First, we identify the possible outcomes for each die and the probability of each outcome occurring. A "sample space" is the set of all possible outcomes for an experiment. For a single die, the sample space consists of the numbers on its faces.

For the fair die, all six faces (1, 2, 3, 4, 5, 6) have an equal chance of appearing. The probability of each face is $$ \frac{1}{6} $$.

$$P(\text{fair die shows } x) = \frac{1}{6} \quad \text{for } x \in \{1, 2, 3, 4, 5, 6\}$$

For the loaded die, the face with six spots shows up half the time. This means its probability is $$ \frac{1}{2} $$. The remaining probability is $$ 1 - \frac{1}{2} = \frac{1}{2} $$. This remaining probability is equally distributed among the other five faces (1, 2, 3, 4, 5). So, the probability for each of these five faces is $$ \frac{1}{2} \div 5 = \frac{1}{10} $$.

$$P(\text{loaded die shows } 6) = \frac{1}{2}$$

$$P(\text{loaded die shows } x) = \frac{1}{10} \quad \text{for } x \in \{1, 2, 3, 4, 5\}$$

**step2 Describe the Cross Product Sample Space**

When rolling two dice, the "cross product sample space" is the set of all possible pairs of outcomes, where the first number in the pair is the result of the first die (e.g., the fair die) and the second number is the result of the second die (e.g., the loaded die). Since the fair die has 6 possible outcomes and the loaded die has 6 possible outcomes, the total number of possible pairs is $$ 6 \times 6 = 36 $$. Each outcome in this sample space is an ordered pair $$(s_1, s_2)$$, where $$s_1$$ is the result of the fair die and $$s_2$$ is the result of the loaded die.
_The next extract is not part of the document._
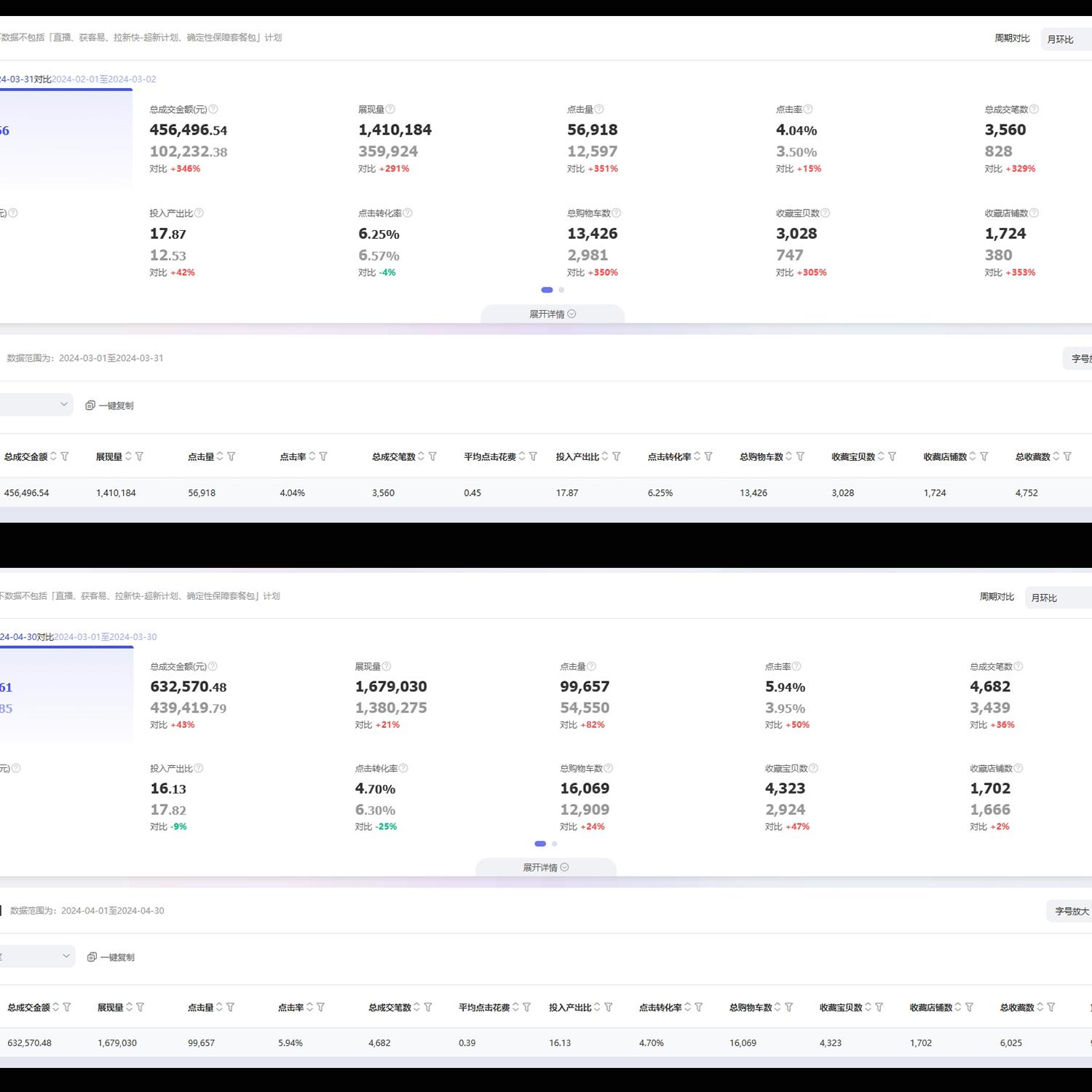Click the help icon next to the 456,496.54 总成交金额 card
Image resolution: width=1092 pixels, height=1092 pixels.
213,109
$$ \text{Sample Space } S = \{(s_1, s_2) \mid s_1 \in \{1, 2, 3, 4, 5, 6\}, s_2 \in \{1, 2, 3, 4, 5, 6\}\} $$

Examples of outcomes are (1,1), (1,2), ..., (6,6).

## Question1.b:

**step1 Define the Probability for Each Outcome in the Cross Product Space**

Since the rolls of the two dice are independent events (the outcome of one die does not affect the outcome of the other), the probability of a specific combined outcome $$(s_1, s_2)$$ is the product of their individual probabilities. This assignment of probabilities to each outcome is what is referred to as the "probability density" for this discrete sample space.

We consider two cases for the loaded die's outcome ($$s_2$$):

Case 1: The loaded die shows a face from {1, 2, 3, 4, 5}.
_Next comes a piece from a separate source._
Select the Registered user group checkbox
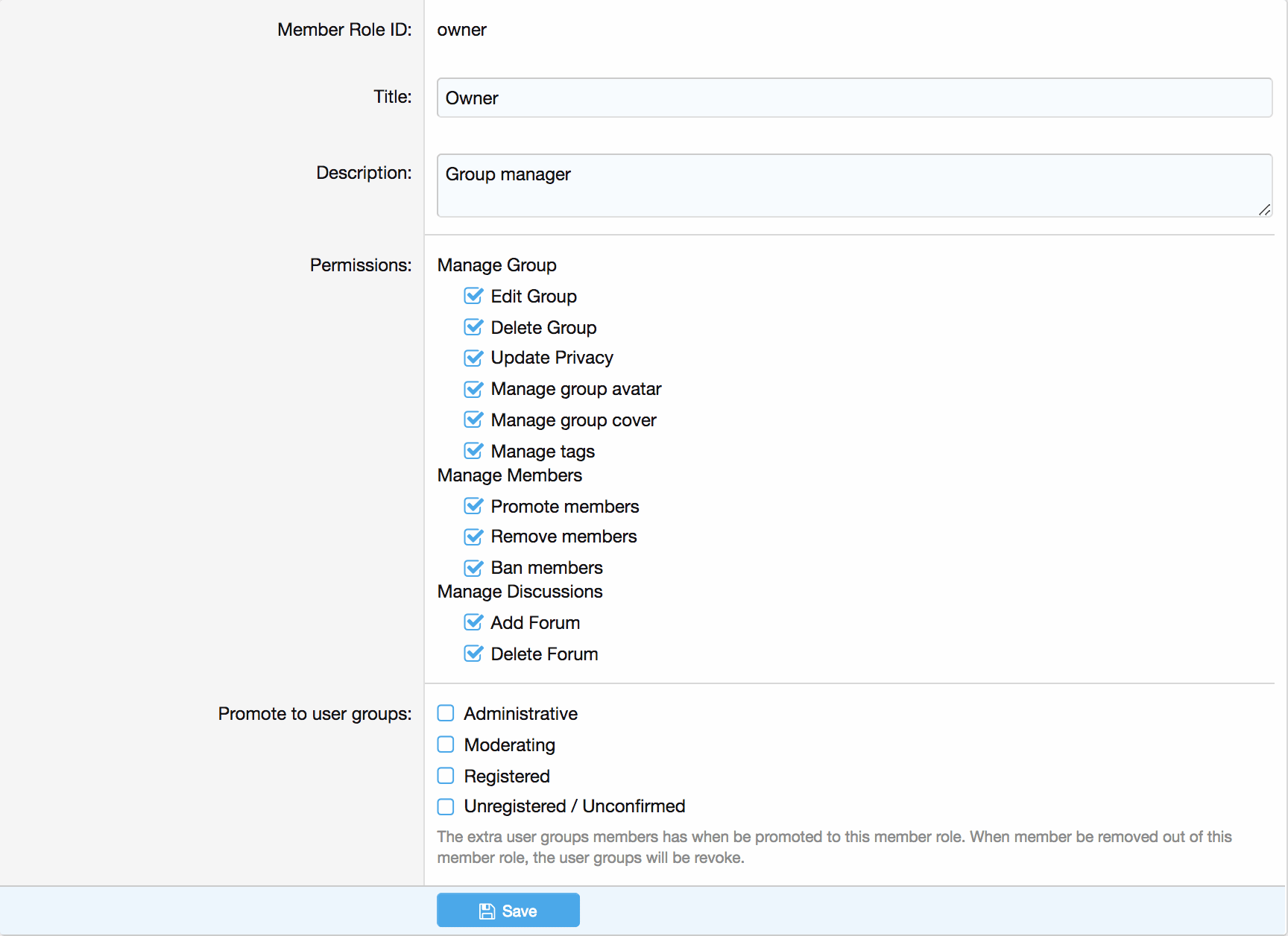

In this case, the probability of $$s_1$$ from the fair die is $$ \frac{1}{6} $$, and the probability of $$s_2$$ from the loaded die is $$ \frac{1}{10} $$.

$$P(s_1, s_2) = P(\text{fair die shows } s_1) \times P(\text{loaded die shows } s_2) = \frac{1}{6} \times \frac{1}{10} = \frac{1}{60} \quad \text{for } s_2 \in \{1, 2, 3, 4, 5\}$$

Case 2: The loaded die shows a face of 6.

In this case, the probability of $$s_1$$ from the fair die is $$ \frac{1}{6} $$, and the probability of $$s_2$$ from the loaded die is $$ \frac{1}{2} $$.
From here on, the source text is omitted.